_Exercise objective_: Would you output the entries below only from the line containing "Click the admin user avatar icon" through the line containing "Select the mileage", exactly as they stand and with both ends included?

--- Provided data Enclosed Below ---

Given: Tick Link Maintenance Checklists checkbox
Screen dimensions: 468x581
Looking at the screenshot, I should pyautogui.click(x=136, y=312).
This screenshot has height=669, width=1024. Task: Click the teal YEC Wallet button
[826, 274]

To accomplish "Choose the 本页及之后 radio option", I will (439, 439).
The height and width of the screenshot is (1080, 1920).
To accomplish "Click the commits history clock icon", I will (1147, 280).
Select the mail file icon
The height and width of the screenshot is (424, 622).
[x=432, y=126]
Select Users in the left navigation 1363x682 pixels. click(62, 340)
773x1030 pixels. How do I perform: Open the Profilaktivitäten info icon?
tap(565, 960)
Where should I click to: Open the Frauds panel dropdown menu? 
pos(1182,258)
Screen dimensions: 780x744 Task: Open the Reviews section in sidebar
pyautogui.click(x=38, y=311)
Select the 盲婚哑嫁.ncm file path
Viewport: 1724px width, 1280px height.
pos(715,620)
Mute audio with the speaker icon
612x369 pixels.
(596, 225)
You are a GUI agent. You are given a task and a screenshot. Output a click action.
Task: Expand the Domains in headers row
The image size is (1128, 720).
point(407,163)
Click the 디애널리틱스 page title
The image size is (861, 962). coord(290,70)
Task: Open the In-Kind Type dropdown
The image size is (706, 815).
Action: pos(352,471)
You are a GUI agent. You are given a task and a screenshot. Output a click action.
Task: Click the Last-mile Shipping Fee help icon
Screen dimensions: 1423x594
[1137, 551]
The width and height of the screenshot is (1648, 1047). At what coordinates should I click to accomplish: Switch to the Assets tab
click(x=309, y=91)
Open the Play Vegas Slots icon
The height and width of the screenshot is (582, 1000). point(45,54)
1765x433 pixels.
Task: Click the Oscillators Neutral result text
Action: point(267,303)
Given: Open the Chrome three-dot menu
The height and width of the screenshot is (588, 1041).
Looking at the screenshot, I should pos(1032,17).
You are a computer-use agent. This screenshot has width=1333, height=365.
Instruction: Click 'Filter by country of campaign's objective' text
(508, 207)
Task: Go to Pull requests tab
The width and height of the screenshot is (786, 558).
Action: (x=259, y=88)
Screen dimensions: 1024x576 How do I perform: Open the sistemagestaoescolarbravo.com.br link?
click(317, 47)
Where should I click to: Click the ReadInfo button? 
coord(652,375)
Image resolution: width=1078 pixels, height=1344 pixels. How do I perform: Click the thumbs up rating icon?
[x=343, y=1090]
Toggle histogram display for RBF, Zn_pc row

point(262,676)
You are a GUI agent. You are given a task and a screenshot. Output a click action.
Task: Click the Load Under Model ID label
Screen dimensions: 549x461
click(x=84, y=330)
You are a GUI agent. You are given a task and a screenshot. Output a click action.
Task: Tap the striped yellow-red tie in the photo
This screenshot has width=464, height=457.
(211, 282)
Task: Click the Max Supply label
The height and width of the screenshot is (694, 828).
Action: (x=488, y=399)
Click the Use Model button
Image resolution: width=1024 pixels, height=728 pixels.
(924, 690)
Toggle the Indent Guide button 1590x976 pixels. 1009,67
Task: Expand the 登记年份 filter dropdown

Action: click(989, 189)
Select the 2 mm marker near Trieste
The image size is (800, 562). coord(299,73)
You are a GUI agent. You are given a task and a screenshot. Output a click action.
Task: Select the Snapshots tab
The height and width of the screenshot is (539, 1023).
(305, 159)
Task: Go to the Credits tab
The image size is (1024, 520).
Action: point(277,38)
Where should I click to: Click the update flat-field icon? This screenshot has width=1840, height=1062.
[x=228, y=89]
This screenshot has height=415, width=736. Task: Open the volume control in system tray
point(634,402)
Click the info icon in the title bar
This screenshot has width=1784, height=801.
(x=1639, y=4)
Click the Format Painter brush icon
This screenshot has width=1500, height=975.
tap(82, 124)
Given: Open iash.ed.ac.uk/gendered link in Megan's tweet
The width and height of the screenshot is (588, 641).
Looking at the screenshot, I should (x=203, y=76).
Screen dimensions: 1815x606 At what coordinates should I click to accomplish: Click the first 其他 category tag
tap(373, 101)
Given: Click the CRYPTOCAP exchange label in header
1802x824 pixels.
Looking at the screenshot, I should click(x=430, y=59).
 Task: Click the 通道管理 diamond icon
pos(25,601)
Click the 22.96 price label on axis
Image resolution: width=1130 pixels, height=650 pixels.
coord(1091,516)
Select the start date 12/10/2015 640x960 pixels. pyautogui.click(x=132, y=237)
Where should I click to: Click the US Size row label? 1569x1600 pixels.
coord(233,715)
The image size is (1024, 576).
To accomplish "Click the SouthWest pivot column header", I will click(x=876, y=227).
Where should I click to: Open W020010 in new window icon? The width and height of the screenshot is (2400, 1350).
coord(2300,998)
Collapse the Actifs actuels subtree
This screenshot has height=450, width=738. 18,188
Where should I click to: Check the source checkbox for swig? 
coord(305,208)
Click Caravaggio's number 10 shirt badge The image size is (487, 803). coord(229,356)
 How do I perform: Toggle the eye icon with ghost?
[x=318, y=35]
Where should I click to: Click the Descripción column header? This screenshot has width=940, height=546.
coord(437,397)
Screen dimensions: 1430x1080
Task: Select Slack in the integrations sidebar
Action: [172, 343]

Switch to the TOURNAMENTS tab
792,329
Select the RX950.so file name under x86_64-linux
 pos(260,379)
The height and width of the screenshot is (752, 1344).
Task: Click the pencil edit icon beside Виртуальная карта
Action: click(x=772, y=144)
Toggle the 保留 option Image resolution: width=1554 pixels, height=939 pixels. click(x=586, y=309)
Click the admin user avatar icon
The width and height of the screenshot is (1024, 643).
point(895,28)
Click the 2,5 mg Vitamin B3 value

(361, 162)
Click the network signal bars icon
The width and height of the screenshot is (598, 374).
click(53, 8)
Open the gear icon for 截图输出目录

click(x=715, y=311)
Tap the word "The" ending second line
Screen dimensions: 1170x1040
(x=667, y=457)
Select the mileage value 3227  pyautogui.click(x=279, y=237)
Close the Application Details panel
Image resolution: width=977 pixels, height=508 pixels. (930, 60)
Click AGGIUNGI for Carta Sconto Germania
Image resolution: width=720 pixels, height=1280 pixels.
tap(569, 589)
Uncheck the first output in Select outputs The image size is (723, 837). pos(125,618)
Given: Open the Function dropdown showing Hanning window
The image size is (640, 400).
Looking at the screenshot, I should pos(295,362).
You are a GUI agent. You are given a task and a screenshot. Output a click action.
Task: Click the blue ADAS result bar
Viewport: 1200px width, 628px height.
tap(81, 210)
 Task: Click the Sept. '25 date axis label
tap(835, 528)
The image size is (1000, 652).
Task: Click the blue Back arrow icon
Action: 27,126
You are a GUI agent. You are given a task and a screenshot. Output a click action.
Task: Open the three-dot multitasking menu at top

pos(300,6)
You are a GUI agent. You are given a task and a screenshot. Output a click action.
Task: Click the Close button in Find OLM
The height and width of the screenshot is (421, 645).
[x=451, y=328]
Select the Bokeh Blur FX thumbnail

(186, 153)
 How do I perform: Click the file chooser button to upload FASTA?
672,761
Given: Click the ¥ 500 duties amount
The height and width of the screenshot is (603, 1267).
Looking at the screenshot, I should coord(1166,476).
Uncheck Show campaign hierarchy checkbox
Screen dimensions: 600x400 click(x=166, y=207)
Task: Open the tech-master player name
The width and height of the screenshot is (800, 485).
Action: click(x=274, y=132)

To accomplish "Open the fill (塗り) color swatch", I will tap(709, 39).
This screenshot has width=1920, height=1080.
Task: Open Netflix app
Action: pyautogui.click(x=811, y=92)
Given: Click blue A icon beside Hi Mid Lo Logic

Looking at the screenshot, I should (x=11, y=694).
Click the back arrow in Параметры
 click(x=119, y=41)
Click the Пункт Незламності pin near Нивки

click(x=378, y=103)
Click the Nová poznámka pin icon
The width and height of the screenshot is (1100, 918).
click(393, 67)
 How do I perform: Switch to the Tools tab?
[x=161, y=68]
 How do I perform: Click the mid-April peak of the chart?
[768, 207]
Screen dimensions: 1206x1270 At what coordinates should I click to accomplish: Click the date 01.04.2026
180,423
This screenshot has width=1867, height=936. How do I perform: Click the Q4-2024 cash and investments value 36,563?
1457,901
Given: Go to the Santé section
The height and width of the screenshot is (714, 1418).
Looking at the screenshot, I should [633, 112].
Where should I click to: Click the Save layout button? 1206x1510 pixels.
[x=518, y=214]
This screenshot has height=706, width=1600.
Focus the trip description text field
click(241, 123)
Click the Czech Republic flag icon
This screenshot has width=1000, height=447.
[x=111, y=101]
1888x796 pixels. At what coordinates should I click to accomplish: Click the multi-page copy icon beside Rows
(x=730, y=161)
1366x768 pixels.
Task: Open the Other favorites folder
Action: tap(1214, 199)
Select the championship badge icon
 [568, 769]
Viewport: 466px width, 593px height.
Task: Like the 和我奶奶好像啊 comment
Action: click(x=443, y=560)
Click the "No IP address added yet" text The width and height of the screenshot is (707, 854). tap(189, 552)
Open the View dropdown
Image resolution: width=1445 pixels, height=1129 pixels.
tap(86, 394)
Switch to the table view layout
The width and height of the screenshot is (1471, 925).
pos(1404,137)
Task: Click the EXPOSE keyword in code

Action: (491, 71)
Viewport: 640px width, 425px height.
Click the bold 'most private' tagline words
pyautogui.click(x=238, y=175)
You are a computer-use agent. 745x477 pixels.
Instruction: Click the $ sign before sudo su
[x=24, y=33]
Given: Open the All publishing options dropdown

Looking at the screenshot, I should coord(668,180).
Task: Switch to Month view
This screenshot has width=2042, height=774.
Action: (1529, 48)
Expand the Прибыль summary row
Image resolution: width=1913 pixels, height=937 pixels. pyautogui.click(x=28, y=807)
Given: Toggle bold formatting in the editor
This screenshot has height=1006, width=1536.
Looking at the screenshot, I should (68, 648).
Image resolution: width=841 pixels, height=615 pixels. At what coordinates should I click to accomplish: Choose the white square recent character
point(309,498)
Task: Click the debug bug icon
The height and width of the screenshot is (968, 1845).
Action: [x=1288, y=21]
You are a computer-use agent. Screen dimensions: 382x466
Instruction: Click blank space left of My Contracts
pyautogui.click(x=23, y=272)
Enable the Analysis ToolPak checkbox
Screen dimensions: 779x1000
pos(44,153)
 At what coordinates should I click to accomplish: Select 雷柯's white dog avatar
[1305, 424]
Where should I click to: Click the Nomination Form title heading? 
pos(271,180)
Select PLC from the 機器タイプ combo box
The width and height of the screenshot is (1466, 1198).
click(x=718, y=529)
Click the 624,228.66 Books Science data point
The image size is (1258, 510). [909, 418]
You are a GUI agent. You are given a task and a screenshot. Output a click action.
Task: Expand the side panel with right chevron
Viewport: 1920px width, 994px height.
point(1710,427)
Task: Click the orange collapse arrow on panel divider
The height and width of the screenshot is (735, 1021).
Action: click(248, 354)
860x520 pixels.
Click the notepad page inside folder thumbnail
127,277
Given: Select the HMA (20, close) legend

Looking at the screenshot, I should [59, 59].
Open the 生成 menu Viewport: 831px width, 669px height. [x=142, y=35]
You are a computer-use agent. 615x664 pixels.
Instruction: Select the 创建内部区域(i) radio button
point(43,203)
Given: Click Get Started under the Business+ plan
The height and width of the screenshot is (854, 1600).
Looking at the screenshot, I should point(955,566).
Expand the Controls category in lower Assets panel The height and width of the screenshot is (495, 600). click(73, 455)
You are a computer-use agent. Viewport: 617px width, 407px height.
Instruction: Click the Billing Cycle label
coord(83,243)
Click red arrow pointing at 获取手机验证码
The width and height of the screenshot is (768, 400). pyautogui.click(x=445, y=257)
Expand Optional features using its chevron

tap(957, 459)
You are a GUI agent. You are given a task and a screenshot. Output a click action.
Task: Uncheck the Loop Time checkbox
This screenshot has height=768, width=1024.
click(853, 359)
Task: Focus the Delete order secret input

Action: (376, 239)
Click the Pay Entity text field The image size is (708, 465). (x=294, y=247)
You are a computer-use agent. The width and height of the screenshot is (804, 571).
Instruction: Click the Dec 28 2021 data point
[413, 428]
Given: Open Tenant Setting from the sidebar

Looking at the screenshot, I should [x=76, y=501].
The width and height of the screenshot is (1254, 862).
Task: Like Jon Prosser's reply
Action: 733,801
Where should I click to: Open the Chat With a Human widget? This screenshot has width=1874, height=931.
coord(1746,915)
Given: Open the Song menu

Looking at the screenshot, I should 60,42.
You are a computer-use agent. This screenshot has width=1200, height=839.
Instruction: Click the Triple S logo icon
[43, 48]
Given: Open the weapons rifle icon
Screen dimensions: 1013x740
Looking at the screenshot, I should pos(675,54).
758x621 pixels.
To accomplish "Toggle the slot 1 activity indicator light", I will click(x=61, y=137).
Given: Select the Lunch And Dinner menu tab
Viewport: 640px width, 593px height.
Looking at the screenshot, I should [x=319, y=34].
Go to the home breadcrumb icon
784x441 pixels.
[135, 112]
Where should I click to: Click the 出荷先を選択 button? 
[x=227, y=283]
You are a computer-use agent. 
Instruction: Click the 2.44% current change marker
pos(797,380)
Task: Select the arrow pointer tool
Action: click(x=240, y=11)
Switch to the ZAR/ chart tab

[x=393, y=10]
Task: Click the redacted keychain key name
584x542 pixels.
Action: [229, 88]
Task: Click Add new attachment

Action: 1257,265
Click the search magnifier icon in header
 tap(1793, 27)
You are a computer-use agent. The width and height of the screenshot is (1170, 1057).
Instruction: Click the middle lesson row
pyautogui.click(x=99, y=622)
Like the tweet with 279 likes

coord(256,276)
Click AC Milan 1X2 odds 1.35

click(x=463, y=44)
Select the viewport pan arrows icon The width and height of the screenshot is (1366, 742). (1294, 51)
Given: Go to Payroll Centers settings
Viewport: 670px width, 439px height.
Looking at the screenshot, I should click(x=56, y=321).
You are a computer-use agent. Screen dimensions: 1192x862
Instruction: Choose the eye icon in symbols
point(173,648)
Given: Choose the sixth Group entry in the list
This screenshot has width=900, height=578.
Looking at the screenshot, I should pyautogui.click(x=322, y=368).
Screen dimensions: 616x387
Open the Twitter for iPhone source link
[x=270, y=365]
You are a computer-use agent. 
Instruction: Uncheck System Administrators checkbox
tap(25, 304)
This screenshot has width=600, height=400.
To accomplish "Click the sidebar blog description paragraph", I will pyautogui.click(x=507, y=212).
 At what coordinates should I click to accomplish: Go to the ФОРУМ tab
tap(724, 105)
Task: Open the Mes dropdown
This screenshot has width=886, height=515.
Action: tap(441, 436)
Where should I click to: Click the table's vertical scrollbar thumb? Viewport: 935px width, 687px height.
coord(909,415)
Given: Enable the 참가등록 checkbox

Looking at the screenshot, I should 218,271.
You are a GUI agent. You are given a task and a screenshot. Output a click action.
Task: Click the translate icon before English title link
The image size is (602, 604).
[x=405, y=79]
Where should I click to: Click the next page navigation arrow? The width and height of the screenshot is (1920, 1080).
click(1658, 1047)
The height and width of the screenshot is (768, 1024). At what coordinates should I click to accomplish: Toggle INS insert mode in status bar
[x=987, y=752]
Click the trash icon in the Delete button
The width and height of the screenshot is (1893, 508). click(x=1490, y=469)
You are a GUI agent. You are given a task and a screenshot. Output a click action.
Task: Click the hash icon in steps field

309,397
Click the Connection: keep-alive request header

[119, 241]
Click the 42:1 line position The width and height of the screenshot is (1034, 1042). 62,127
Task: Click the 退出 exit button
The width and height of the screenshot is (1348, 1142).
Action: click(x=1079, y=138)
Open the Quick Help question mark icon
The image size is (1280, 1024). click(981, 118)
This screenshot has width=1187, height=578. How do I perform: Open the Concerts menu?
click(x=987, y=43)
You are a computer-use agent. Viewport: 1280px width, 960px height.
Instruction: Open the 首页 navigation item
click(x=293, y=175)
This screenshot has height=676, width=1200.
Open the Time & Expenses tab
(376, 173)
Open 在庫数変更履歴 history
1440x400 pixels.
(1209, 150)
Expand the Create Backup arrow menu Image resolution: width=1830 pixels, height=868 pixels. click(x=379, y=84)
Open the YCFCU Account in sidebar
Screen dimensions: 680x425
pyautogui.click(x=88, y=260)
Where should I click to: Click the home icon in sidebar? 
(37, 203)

--- End of Enclosed Provided data ---

_Task output_:
Click the admin user avatar icon
The width and height of the screenshot is (1024, 643).
point(895,28)
Click the 2,5 mg Vitamin B3 value

(361, 162)
Click the network signal bars icon
The width and height of the screenshot is (598, 374).
click(53, 8)
Open the gear icon for 截图输出目录

click(x=715, y=311)
Tap the word "The" ending second line
Screen dimensions: 1170x1040
(x=667, y=457)
Select the mileage value 3227  pyautogui.click(x=279, y=237)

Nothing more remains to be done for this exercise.